Monday round-up

Amy Howe reports for this blog that the solicitor general’s office has performed an unusual about-face in National Labor Relations Board v. Murphy Oil USA, urging “the justices to affirm the same decision that, on behalf of the National Labor Relations Board, it had previously asked them to review and overturn.” At his eponymous blog, Ross Runkel notes that in an amicus brief filed last week in the case and two other consolidated cases, which will be heard next term, the “government has disowned the … NLRB’s 2012 D.R. Horton rule that class action waiver agreements are illegal because they deny employees the statutory right to engage in concerted activities for mutual aid and protection.”

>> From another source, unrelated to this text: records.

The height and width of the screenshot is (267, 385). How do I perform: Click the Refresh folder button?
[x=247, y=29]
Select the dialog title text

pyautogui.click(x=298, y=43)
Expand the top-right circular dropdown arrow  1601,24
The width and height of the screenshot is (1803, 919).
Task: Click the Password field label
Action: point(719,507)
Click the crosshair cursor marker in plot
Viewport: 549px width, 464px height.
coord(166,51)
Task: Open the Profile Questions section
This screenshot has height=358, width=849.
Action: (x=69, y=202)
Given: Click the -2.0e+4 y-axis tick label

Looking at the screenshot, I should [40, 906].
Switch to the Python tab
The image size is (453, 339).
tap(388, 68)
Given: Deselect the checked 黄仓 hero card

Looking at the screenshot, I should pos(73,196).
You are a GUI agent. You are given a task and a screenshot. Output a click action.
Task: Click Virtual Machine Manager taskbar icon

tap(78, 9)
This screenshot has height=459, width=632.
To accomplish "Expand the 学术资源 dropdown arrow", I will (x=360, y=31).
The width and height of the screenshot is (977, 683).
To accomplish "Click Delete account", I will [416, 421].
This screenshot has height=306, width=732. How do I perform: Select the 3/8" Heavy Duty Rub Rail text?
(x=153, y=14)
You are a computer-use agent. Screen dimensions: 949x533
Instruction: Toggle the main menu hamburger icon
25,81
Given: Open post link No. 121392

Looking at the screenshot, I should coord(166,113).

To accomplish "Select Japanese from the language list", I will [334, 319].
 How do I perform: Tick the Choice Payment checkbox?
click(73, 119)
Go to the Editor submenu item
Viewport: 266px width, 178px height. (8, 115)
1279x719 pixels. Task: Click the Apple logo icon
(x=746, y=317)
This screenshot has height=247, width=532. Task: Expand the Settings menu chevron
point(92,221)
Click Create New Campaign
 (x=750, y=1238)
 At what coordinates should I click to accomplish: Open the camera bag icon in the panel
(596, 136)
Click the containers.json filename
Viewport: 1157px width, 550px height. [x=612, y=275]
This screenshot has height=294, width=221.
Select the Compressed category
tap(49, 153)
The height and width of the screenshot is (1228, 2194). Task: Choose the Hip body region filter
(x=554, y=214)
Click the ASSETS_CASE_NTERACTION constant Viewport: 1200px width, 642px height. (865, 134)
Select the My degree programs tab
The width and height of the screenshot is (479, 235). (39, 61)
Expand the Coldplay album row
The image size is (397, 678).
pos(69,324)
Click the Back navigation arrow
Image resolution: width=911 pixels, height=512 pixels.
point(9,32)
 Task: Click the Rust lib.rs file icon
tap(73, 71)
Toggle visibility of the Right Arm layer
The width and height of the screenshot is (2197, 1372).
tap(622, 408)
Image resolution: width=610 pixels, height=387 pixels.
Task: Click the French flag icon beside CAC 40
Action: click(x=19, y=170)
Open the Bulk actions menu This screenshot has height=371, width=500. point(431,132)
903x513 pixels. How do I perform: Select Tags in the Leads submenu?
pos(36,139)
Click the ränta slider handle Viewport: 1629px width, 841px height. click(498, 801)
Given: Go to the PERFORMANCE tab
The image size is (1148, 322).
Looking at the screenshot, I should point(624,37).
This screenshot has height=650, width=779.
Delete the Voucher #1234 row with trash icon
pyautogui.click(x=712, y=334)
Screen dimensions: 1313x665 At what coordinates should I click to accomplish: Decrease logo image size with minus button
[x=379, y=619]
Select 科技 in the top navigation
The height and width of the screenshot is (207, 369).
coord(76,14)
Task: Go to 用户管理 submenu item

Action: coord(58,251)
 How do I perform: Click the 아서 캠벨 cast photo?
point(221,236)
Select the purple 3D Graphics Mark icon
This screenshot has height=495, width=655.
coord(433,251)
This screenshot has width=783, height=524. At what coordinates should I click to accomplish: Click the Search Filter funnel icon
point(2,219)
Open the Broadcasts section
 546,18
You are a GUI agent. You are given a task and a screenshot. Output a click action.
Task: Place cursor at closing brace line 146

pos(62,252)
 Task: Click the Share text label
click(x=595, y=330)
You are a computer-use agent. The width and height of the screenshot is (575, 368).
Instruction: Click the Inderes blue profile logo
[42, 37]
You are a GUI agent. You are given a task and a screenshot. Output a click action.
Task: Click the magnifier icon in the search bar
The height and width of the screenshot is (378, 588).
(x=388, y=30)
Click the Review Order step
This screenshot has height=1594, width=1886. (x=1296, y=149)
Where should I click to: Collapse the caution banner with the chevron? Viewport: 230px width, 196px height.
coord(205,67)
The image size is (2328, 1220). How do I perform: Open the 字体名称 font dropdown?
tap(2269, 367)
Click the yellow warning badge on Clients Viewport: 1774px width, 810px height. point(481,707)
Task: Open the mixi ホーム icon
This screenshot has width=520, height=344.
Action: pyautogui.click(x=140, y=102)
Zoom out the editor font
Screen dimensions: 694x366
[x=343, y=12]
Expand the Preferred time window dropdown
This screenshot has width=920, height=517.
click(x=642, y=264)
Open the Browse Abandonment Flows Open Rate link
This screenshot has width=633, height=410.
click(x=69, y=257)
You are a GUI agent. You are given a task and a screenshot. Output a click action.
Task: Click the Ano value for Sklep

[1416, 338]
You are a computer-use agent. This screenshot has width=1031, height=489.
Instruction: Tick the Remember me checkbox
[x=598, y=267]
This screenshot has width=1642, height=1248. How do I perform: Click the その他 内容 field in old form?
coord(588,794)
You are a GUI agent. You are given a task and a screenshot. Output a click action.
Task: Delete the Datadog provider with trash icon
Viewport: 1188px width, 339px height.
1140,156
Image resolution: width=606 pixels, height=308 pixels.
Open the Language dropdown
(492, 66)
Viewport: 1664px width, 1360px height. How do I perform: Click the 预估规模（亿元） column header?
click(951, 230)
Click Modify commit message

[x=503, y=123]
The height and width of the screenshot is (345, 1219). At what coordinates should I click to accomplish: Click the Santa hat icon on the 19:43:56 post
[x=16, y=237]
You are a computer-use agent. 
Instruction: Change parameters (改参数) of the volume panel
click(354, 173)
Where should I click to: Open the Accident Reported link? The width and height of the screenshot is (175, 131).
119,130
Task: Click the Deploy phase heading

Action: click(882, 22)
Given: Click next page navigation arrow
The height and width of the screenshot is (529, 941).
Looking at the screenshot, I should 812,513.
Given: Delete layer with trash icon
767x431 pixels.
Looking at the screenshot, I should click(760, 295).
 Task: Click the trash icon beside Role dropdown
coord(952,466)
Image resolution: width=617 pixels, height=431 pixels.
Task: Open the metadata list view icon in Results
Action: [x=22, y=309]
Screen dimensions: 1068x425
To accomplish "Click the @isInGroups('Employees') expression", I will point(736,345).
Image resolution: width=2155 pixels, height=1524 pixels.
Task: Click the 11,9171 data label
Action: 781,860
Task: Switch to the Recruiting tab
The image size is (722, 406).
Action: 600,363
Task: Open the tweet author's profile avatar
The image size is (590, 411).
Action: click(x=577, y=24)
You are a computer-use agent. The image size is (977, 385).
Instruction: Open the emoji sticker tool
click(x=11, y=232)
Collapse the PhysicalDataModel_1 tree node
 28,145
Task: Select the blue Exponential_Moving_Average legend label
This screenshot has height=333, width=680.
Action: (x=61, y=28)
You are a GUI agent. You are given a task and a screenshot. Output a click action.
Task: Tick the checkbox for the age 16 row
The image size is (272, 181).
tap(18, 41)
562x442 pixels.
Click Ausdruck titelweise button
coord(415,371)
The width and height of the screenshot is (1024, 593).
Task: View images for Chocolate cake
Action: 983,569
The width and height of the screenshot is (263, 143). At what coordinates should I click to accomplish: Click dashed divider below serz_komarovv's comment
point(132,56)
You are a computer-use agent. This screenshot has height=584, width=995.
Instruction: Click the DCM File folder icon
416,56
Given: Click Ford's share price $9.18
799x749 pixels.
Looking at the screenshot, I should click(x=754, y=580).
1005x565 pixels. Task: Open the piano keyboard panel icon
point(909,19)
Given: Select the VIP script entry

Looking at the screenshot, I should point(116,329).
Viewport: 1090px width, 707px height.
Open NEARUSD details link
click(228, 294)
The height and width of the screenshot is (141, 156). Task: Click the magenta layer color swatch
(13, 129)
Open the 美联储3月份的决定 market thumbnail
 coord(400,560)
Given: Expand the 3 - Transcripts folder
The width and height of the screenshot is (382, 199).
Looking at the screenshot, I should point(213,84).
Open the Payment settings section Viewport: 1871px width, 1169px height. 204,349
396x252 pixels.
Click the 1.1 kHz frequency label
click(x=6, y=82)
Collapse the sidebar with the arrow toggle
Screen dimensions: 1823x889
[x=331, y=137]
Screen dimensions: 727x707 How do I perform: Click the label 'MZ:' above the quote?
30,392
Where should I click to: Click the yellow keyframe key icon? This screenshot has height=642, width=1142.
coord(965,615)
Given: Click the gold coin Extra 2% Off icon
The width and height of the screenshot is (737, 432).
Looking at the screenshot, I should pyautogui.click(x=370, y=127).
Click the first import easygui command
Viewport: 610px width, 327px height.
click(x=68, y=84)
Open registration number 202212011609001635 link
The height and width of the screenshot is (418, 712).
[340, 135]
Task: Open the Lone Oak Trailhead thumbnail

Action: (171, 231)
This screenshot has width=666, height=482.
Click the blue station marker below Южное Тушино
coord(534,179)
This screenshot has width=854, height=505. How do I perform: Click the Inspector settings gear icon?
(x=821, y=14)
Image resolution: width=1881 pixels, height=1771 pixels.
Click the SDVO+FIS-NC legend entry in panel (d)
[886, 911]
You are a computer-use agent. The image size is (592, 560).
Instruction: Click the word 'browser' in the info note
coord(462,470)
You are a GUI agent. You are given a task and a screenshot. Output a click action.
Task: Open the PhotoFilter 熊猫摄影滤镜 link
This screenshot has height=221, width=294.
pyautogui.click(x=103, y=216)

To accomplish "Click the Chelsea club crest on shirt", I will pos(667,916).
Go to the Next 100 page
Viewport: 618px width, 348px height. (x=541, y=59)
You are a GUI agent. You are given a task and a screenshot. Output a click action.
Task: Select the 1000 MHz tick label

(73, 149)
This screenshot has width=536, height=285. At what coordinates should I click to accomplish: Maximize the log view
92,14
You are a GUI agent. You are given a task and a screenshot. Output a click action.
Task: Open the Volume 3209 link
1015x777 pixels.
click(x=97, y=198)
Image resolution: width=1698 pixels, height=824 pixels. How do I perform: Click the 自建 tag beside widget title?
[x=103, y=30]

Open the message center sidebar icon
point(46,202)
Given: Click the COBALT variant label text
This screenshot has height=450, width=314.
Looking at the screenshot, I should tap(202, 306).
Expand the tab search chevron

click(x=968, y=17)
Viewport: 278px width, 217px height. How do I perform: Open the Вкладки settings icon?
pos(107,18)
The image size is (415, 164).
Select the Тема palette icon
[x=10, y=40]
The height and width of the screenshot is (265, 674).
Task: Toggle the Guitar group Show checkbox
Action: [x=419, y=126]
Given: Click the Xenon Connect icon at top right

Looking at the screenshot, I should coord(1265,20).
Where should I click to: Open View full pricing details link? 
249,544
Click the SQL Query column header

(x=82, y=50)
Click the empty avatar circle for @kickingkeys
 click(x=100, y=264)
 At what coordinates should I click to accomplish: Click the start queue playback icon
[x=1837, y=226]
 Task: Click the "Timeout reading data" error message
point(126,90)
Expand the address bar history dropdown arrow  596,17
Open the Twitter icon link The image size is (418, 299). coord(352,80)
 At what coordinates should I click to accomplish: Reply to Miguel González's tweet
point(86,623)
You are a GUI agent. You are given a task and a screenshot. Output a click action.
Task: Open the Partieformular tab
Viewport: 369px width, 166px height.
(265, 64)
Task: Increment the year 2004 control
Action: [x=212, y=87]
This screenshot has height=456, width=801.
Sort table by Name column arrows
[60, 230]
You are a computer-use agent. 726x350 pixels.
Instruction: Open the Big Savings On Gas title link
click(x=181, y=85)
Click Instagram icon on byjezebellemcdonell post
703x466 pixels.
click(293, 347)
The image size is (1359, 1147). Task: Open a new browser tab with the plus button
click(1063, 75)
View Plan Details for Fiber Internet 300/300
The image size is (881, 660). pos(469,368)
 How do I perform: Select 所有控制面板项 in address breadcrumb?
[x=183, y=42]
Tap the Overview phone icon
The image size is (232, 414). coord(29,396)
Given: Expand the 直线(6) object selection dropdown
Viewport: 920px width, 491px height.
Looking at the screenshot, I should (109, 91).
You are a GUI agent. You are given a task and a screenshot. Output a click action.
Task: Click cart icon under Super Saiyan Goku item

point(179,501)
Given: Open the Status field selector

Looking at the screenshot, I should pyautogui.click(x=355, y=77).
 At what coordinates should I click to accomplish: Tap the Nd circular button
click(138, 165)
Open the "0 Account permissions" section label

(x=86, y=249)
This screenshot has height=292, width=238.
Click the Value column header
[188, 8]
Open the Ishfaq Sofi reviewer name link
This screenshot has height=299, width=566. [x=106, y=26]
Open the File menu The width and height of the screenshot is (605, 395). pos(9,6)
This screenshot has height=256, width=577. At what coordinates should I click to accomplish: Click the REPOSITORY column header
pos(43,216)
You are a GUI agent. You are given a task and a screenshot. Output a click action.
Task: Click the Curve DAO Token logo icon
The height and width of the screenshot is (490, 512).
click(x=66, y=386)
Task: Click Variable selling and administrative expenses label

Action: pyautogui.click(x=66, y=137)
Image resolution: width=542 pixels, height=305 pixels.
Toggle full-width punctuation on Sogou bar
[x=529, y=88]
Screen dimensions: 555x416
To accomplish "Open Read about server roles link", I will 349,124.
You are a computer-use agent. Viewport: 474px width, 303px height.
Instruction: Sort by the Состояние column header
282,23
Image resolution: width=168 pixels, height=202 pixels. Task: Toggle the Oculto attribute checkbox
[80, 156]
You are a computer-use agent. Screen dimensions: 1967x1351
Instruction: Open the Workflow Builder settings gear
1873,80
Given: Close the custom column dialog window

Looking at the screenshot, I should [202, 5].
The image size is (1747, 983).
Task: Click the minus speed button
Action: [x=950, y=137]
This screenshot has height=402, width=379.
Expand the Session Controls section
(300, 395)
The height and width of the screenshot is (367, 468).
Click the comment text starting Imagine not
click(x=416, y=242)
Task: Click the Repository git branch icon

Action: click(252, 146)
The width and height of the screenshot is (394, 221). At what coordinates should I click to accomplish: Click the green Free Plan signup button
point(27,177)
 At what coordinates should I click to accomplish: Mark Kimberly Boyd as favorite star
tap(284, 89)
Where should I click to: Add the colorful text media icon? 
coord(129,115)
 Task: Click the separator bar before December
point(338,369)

Counting to 5 (podcast) looks at Justice Neil Gorsuch’s first opinion for the court, in Henson v. Santander Consumer USA Inc., in which the court held that the Fair Debt Collection Practices Act does not apply to debt buyers. [Disclosure: Goldstein & Russell, P.C., whose attorneys contribute to this blog in various capacities, is among the counsel to the petitioners in this case.] At Jost on Justice, Ken Jost argues that although “the reviews are mostly good,” “[o]n close examination, the opinion is structurally flawed, legally simplistic, and unfortunate on policy grounds.”